- _Tasks to complete_:
a) According to the OpenVMS cluster FAQ, at what minimum speed must the connection in a multi-site OpenVMS Cluster configuration operate?
b) Transcribe the part of the OpenVMS cluster FAQ starting with "HP OpenVMS Systems" and going on through "routers are available.".

- _Reading text_:
━━━━━━━━━━

HP OpenVMS Systems Documentation
The OpenVMS Frequently Asked Questions (FAQ)
15.6.1 OpenVMS Cluster Communications Protocol Details?
The following sections contain information on the OpenVMS System
Communications Services (SCS) Protocol. Cluster terminology is
available in Section 18.104.22.168.1.
The OpenVMS Cluster environment operates over various network protocols, but the core of clustering uses the System Communications Services (SCS) protocols, and SCS-specific network datagrams. Direct (full) connectivity is assumed.
An OpenVMS Cluster does not operate over DECnet, nor over IP.
No SCS protocol routers are available.
Many folks have suggested operating SCS over DECnet or IP over the years, but SCS is too far down in the layers, and any such project would entail a major or complete rewrite of SCS and of the DECnet or IP drivers. Further, the current DECnet and IP implementations have large tracts of code that operate at the application level, while SCS must operate in the rather more primitive contexts of the system and particularly the bootstrap---to get SCS to operate over a DECnet or IP connection would require relocating major portions of the DECnet or IP stack into the kernel. (And it is not clear that the result would even meet the bandwidth and latency expectations.)
The usual approach for multi-site OpenVMS Cluster configurations
involves FDDI, Memory Channel (MC2), or a point-to-point remote bridge,
brouter, or switch. The connection must be transparent, and it must
operate at 10 megabits per second or better (Ethernet speed), with
latency characteristics similar to that of Ethernet or better. Various
sites use FDDI, MC2, ATM, or point-to-point T3 link.
This section discusses OpenVMS Cluster communications, cluster
terminology, related utilities, and command and control interfaces.
SCS: Systems Communication Services. The protocol used to communicate between VMSCluster systems and between OpenVMS systems and SCS-based storage controllers. (SCSI-based storage controllers do not use SCS.)
All systems and storage controllers establish "Virtual Circuits" to enable communications between all available pairs of ports.

━━━━━━━━━━

- _Extracted records_:
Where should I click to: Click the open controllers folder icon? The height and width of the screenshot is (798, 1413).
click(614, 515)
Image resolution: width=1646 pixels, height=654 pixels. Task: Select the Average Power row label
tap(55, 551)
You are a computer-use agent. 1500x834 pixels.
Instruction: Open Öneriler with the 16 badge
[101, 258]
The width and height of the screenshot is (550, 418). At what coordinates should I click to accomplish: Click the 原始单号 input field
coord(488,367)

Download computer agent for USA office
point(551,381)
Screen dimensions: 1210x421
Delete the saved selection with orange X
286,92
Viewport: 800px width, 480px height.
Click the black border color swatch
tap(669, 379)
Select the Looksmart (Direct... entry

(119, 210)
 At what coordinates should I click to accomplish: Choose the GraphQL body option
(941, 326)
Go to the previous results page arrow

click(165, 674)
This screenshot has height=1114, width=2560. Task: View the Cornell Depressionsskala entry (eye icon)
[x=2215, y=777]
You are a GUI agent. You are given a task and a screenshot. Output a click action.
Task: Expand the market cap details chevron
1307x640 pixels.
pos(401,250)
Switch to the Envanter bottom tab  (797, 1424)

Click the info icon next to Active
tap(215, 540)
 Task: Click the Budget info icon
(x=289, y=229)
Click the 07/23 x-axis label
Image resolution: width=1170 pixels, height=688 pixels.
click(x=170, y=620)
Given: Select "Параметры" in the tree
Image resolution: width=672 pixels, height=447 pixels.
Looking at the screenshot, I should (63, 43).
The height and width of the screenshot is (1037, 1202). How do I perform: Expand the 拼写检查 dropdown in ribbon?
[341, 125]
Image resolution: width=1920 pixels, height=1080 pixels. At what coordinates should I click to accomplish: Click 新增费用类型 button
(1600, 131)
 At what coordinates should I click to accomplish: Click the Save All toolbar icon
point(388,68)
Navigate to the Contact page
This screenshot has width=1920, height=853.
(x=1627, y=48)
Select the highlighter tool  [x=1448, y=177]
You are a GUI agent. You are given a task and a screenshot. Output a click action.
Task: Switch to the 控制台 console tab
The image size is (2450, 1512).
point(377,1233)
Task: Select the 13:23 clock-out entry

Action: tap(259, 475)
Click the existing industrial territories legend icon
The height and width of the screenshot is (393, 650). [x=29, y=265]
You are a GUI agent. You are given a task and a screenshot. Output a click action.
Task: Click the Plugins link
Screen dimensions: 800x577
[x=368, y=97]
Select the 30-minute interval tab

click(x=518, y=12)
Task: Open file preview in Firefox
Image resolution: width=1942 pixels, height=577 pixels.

━━━━━━━━━━

- _Answers to each task_:
a) 10 megabits per second or better (Ethernet speed).

b)
HP OpenVMS Systems Documentation
The OpenVMS Frequently Asked Questions (FAQ)
15.6.1 OpenVMS Cluster Communications Protocol Details?
The following sections contain information on the OpenVMS System
Communications Services (SCS) Protocol. Cluster terminology is
available in Section 18.104.22.168.1.
The OpenVMS Cluster environment operates over various network protocols, but the core of clustering uses the System Communications Services (SCS) protocols, and SCS-specific network datagrams. Direct (full) connectivity is assumed.
An OpenVMS Cluster does not operate over DECnet, nor over IP.
No SCS protocol routers are available.